Den Mönchen sei Dank

Den Mönchen des Klosters Lorsch ist es zu verdanken, dass Walldorf 2020 ein besonderes Jubiläum begehen kann: Den ersten Eintrag des Ortes „Waltdorf“ in einer rechtsgültigen Urkunde im Jahr 770 nach Christus und damit vor 1250 Jahren.

Walldorf 770
Eingang in den Lorscher Codex fand „Waltdorf“, weil die Benediktinermönche in diesem Verzeichnis ihre Güter aufführten. Am 20. Oktober 770 kamen der Geistliche Walram und sein Sohn Babo in das sechs Jahre zuvor gegründete Kloster Lorsch, um diesem Besitztümer im Lobdengau, darunter in „Waltdorf“, und im Anglachgau zu vermachen. Abt Gundeland stand dem Kloster damals vor und als Protokollant mit Gänsekiel und Tinte fungierte der Mönch Samuel, der „Waltdorf“ in schönster Schrift ins Licht der Geschichte rückte. Nicht vermerkt ist natürlich, dass das Dorf im Wald wesentlich älter ist, denn die archäologischen Funde in Walldorf gehen bis in die jüngere Steinzeit zurück, was nicht bekannt gewesen sein dürfte.
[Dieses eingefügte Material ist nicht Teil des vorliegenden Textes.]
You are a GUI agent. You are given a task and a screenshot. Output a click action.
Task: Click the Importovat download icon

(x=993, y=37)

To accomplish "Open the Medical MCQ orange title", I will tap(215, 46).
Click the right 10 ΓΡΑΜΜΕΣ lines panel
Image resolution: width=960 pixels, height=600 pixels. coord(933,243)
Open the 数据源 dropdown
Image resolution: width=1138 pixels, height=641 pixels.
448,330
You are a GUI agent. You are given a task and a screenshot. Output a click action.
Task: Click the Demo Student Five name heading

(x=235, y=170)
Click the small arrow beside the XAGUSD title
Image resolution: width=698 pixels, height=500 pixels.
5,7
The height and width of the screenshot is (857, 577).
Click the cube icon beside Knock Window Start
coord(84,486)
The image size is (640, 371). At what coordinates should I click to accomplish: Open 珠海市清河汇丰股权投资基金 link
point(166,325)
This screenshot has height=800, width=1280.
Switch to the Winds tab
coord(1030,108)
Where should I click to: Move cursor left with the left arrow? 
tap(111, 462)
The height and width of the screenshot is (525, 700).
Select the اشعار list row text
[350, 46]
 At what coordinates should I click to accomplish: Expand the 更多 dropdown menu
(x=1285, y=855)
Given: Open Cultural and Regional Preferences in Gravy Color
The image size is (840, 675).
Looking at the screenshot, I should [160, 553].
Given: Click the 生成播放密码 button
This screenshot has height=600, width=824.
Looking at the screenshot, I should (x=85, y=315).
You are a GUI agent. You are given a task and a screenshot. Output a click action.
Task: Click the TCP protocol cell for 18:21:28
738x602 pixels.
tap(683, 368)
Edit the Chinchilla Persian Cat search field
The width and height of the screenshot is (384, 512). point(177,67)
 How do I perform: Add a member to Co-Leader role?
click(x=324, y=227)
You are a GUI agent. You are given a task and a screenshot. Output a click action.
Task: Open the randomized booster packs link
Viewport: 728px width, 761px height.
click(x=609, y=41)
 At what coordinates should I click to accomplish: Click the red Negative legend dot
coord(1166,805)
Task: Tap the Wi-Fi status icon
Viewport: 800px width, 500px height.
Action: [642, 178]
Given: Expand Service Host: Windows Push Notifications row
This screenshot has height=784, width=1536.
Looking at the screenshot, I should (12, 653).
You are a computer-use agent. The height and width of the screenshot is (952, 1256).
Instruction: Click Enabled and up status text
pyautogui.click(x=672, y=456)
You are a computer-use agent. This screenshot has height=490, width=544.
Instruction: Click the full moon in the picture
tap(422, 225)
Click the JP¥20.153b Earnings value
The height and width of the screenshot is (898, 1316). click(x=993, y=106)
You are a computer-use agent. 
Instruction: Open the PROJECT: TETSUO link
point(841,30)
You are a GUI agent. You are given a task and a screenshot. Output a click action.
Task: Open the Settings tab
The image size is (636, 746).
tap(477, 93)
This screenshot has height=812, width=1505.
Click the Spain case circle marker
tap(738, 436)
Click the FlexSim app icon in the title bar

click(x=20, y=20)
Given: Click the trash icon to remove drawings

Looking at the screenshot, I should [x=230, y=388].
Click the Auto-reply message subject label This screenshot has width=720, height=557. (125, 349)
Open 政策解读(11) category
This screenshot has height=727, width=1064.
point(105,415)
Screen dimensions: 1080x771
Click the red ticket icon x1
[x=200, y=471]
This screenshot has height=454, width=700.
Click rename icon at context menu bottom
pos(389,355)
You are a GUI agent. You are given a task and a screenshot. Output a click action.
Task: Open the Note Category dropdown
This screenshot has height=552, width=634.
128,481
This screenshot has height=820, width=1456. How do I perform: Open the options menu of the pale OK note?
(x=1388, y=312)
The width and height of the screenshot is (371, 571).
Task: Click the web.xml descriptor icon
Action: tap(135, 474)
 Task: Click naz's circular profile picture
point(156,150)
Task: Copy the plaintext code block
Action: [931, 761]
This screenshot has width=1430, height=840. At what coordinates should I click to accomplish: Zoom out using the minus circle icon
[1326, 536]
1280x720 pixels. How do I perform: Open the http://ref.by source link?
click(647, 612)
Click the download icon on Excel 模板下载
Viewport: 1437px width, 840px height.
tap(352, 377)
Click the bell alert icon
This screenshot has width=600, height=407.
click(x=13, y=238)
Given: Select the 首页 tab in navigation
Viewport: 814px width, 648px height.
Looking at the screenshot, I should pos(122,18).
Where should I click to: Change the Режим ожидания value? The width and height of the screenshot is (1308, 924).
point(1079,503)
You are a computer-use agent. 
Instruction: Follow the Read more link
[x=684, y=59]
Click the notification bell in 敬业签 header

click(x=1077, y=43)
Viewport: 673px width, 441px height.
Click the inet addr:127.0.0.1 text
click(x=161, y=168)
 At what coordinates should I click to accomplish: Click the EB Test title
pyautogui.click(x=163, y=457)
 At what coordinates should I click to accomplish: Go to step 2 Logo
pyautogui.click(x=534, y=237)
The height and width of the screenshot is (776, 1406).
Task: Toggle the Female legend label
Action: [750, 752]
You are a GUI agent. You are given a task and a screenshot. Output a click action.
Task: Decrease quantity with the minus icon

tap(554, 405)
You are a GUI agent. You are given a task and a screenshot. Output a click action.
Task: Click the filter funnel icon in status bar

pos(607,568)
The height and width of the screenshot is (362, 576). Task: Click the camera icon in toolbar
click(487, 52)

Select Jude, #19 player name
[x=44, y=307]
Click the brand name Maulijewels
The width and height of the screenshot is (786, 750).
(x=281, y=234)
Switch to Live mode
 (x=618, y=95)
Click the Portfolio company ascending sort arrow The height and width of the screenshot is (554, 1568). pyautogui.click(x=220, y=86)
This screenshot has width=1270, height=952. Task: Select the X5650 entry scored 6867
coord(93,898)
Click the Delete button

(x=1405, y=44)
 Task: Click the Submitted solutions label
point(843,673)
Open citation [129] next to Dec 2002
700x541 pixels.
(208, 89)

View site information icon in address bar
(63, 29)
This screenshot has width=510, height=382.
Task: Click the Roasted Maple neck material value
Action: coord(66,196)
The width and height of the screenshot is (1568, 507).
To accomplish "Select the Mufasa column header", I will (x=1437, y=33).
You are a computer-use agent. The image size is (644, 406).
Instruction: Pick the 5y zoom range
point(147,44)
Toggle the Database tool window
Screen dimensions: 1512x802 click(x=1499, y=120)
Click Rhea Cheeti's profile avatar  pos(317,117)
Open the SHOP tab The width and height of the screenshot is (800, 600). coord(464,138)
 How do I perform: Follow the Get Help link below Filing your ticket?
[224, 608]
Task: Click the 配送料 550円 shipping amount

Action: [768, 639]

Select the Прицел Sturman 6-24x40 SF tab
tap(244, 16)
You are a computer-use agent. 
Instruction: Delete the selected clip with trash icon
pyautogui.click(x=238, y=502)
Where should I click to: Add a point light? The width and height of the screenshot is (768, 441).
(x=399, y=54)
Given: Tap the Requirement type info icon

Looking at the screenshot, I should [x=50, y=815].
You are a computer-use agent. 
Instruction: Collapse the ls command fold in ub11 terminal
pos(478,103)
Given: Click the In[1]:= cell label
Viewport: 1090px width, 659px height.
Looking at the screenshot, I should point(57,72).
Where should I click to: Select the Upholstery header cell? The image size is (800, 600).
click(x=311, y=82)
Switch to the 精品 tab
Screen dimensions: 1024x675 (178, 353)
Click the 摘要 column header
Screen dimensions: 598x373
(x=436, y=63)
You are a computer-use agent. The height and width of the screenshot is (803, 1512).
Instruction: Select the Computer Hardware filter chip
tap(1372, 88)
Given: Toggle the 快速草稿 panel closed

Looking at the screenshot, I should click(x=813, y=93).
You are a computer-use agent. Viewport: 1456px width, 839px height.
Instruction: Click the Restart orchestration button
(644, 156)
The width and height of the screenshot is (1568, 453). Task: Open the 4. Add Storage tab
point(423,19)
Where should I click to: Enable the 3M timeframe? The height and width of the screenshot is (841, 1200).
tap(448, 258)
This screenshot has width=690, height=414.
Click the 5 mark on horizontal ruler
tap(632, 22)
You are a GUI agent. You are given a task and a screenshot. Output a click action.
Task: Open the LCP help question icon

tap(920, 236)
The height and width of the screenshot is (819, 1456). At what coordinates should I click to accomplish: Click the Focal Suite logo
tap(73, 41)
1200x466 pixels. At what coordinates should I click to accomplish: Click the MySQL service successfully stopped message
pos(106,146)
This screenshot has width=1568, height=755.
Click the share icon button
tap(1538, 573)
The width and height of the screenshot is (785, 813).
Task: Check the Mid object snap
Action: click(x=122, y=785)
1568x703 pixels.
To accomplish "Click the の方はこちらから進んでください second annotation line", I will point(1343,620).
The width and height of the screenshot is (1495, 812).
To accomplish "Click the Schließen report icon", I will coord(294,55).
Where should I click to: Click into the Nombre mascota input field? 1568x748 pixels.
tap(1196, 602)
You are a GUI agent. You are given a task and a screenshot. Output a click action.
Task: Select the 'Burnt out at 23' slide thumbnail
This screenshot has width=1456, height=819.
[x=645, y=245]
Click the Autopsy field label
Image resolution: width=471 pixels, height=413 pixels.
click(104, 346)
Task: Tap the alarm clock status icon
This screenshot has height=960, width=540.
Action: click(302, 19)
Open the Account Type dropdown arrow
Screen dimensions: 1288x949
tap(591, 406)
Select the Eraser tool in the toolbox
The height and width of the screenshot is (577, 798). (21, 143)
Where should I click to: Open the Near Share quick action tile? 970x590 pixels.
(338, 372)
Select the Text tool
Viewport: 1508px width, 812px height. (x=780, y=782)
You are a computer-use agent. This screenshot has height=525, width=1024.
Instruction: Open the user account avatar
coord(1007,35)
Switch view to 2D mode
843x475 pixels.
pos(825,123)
Walldorf ist mit seinem Jubiläum in guter Gesellschaft, denn viele Gemeinden in der Region konnten die Ersterwähnung vor 1250 Jahren in den letzten Jahren feiern oder begehen dieses Jubiläum in nächster Zeit. Mit großzügigen Schenkungen an das Kloster, die dem Heiligen Nazarius, einem römischen Märtyrer, zugeeignet waren, wollte man sich ewiges Seelenheil sichern. Die Gebeine des Heiligen waren dem Kloster von Papst Paul I. übergeben worden und hatten wesentlichen Anteil an der Anziehungskraft und Bedeutung des Klosters, das in den Besitz ausgedehnter Ländereien von der Nordsee bis zu den Alpen kam.

Insgesamt fertigten die eifrigen Mönche über 3.800 Urkunden in lateinischer Sprache an, deren Abschriften in der „Transscriptio privilegiorum regalium et apostolicorum seu traditionum Laureshamensis monasterii“, kurz dem Lorscher Codex, der erst im 12. Jahrhundert angelegt wurde, nachzulesen sind. Dieser Vorgänger der heutigen Grundbücher wird im Bayrischen Staatsarchiv Würzburg aufbewahrt, kann inzwischen aber auch digital eingesehen werden. Dass ihre mühevolle Handarbeit im Scriptorium bis ins 21. Jahrhundert und darüber hinaus gelesen und geschätzt und zu zahlreichen Feierlichkeiten führen würde, hätten sich Abt Gundeland, seine Nachfolger und die Mönche sicher nicht träumen lassen.